I read somewhere that if you plant basil with your tomatoes, it will repel insects and make the tomatoes taste better. Is there any truth to that?
Planting tomatoes and basil together is a gardening practice that’s well known and recommended by both amateur and professional gardeners alike. The general consensus is that basil – both the plants and extracts made from the leaves – can be an effective natural deterrent for white flies, mosquitoes, tomato hornworms, aphids, houseflies, and asparagus beetles. The basil is also thought to (somehow) improve the flavor of the tomatoes if planted nearby.
If you go searching for scientific evidence on this idea, you’re not likely to find much.
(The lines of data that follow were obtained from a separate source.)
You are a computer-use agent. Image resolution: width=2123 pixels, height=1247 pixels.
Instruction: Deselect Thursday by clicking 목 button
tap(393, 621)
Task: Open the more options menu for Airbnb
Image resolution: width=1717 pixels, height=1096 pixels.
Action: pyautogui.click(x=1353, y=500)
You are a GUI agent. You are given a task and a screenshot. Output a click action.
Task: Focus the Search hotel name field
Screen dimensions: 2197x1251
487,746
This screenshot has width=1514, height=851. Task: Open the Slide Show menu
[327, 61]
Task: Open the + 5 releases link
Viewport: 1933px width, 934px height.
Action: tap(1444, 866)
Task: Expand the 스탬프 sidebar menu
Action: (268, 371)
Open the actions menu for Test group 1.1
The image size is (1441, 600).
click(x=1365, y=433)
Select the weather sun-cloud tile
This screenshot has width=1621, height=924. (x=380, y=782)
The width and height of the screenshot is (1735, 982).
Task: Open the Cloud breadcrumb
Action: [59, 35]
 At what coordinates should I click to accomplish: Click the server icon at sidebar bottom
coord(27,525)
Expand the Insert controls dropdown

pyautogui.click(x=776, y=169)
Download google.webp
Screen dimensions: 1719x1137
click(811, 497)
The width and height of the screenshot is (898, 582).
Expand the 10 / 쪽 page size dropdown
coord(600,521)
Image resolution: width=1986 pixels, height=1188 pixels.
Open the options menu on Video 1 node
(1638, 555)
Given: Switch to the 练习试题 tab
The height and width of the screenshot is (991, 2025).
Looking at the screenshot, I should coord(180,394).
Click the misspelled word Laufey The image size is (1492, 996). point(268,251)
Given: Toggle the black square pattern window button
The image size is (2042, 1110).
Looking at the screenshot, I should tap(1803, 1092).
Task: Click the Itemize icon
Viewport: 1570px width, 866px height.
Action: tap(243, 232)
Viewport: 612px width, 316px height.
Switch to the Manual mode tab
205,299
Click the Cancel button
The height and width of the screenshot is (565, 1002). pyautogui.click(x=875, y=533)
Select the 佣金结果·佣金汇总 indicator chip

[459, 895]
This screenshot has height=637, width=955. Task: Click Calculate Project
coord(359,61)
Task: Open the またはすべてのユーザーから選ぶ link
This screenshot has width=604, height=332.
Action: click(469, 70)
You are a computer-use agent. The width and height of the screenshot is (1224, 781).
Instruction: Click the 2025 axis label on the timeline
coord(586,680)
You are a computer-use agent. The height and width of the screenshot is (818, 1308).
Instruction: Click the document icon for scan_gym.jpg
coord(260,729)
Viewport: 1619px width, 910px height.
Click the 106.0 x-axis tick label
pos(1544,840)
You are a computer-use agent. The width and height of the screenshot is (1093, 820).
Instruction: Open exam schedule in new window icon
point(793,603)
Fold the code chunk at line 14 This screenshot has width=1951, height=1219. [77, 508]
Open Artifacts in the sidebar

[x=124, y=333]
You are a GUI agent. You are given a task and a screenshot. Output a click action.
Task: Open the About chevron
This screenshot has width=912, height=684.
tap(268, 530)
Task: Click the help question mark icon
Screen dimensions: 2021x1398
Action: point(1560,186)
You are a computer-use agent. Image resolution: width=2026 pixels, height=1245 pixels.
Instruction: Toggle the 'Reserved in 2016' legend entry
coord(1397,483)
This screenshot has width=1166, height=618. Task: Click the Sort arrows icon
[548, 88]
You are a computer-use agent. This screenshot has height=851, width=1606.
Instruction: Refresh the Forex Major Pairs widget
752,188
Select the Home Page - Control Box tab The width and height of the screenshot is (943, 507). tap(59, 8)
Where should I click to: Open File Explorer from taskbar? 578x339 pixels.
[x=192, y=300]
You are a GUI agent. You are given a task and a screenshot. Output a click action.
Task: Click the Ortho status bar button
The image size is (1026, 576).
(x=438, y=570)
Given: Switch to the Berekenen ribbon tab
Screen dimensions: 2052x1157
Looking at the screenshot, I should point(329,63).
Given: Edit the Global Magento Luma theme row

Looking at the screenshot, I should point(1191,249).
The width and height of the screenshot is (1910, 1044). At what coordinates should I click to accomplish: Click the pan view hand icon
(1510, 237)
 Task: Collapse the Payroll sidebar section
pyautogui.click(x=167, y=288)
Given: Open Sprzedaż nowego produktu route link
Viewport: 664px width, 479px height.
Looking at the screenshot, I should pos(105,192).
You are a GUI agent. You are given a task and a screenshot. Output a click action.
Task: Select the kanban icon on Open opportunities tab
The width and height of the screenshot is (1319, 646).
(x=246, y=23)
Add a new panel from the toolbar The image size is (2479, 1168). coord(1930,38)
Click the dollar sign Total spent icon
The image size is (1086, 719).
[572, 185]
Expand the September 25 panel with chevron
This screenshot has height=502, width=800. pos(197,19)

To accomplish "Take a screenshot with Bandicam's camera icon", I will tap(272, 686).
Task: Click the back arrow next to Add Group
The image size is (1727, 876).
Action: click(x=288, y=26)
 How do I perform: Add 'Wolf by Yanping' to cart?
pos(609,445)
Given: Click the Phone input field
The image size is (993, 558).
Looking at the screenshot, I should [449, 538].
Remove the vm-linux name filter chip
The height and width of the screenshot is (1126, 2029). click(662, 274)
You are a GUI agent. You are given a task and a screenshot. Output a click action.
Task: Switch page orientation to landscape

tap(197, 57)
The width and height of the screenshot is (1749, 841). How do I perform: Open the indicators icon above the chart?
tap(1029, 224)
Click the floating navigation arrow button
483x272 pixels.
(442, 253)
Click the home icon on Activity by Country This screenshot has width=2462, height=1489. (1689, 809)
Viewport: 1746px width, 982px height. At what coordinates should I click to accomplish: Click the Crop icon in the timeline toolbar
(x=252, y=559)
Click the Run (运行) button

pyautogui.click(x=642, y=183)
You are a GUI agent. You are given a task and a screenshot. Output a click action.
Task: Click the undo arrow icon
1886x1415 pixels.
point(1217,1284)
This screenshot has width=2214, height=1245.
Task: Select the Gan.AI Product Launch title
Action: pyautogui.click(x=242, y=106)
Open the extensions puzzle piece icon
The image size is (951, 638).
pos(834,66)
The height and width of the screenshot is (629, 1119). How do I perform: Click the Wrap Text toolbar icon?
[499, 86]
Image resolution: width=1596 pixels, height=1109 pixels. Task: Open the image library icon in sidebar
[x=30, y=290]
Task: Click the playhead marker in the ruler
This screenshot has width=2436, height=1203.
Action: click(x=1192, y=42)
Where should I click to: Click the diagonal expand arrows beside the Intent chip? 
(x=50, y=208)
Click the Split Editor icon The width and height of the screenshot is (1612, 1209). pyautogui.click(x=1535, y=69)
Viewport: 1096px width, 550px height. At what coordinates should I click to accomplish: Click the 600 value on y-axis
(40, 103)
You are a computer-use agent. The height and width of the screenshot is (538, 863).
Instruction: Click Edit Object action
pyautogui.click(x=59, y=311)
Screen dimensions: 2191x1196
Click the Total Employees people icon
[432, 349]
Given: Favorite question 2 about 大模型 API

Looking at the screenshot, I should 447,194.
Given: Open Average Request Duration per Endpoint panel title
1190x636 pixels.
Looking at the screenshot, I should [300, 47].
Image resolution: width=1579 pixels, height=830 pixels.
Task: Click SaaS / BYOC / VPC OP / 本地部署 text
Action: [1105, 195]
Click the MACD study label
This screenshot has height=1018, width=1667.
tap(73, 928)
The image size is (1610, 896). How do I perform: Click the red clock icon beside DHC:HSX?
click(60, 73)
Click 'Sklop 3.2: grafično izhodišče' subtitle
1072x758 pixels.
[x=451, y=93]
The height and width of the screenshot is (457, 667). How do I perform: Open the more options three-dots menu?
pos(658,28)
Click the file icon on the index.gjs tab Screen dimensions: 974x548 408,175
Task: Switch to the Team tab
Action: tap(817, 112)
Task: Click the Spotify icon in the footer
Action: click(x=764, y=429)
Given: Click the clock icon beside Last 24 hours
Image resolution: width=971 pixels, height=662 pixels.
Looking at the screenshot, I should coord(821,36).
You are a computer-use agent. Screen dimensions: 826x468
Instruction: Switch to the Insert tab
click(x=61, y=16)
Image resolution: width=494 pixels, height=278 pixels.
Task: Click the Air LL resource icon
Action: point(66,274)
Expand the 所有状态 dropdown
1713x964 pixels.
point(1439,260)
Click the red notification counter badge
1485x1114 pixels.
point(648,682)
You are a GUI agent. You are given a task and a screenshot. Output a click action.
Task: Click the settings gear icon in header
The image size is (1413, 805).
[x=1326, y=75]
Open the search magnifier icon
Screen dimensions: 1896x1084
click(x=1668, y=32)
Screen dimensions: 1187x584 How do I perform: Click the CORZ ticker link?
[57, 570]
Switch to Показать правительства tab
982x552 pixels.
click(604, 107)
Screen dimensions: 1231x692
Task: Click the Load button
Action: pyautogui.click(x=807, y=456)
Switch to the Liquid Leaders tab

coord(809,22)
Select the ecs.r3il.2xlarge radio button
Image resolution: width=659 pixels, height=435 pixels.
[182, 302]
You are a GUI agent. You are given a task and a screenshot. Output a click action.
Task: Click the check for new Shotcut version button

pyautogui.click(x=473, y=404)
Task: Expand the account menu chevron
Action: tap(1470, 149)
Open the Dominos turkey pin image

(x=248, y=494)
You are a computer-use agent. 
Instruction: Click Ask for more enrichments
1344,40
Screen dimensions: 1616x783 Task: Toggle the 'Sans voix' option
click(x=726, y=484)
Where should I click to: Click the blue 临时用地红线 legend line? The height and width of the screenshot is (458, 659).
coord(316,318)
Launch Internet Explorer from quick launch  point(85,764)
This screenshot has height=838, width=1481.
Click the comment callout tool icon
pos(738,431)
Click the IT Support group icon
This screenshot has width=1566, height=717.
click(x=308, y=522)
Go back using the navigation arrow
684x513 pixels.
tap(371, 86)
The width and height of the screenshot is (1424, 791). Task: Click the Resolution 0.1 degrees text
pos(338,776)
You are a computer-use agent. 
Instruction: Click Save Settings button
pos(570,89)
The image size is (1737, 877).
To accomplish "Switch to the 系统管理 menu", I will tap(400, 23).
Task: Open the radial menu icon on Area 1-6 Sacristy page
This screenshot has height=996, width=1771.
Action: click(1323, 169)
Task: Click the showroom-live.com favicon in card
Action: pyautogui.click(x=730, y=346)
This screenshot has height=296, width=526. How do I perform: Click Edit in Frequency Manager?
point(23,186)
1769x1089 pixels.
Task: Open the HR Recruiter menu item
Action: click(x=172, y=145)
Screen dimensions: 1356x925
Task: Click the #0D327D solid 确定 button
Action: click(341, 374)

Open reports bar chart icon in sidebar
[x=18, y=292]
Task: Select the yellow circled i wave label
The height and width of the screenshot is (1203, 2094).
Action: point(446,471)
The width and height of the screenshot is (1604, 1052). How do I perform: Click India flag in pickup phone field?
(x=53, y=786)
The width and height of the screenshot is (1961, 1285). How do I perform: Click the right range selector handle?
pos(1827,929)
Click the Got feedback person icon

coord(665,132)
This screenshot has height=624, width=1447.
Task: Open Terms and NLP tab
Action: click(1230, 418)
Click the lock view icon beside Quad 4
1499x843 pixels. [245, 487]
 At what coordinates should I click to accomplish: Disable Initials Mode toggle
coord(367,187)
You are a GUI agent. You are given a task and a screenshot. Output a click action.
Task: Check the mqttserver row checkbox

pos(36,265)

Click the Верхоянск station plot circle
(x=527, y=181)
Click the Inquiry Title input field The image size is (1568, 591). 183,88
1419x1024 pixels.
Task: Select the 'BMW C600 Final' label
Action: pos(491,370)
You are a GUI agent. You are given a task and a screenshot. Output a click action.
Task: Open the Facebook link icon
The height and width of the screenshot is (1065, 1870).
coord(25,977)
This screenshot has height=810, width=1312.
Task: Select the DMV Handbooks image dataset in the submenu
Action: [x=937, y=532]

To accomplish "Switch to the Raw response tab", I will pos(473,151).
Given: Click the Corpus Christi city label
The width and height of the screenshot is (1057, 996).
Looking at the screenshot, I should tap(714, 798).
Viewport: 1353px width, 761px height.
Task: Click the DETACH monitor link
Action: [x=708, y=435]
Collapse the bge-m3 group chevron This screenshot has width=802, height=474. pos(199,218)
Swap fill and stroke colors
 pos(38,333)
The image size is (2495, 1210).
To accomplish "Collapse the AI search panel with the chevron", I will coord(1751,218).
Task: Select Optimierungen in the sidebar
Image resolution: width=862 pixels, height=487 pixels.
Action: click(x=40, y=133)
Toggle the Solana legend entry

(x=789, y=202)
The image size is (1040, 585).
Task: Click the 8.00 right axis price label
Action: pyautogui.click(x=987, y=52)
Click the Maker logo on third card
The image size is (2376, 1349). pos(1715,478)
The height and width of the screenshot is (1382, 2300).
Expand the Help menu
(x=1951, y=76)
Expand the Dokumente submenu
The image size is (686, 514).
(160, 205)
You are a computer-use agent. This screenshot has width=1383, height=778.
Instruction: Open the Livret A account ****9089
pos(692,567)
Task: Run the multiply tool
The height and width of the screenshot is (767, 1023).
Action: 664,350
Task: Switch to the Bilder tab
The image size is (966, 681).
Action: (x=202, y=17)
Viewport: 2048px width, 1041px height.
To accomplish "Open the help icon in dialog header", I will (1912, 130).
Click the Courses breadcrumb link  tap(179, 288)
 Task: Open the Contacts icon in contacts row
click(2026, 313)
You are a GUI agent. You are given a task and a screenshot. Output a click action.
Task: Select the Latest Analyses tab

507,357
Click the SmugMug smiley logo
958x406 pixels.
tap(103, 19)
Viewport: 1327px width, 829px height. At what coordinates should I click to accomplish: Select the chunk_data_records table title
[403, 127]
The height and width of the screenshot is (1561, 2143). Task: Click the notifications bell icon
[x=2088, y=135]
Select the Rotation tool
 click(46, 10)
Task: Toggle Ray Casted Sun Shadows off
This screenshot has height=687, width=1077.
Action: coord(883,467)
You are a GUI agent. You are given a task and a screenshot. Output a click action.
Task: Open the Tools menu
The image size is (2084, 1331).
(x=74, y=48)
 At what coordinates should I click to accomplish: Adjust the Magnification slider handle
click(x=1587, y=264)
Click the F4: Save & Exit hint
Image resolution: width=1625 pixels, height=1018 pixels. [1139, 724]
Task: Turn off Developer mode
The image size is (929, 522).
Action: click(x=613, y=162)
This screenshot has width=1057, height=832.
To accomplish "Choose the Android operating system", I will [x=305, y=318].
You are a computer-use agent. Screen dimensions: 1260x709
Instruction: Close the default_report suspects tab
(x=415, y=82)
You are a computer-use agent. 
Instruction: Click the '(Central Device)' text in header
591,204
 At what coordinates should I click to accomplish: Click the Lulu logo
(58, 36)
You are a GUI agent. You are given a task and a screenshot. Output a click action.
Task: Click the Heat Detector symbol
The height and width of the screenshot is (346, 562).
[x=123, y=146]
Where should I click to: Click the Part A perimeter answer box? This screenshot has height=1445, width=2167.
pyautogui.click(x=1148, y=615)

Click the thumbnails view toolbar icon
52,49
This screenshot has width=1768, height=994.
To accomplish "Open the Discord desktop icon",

Most of the evidence is anecdotal, and some gardeners find that planting basil near tomatoes makes no difference or even harbors the very insects it’s supposed to repel.
That’s often how it is with natural or alternative answers to gardening problems – what works for some may not work for others, and it always takes some experimentation to find the solution that works in your garden.
However, we do know that basil and tomatoes plants grow very well together, and they share soil and space quite companionably. You can plant them close together without significant reduction in yields, which is helpful in smaller gardens. And while basil needs plenty of sun, during the heat of midsummer it will benefit from a little afternoon shade provided by the taller tomato plants.
So, go for it! It won’t hurt your tomatoes to plant basil nearby, and when you get ready to make tomato sauce, you’ll have your ingredients at hand. For maximum benefit, plant 2-3 basil plants per tomato plant.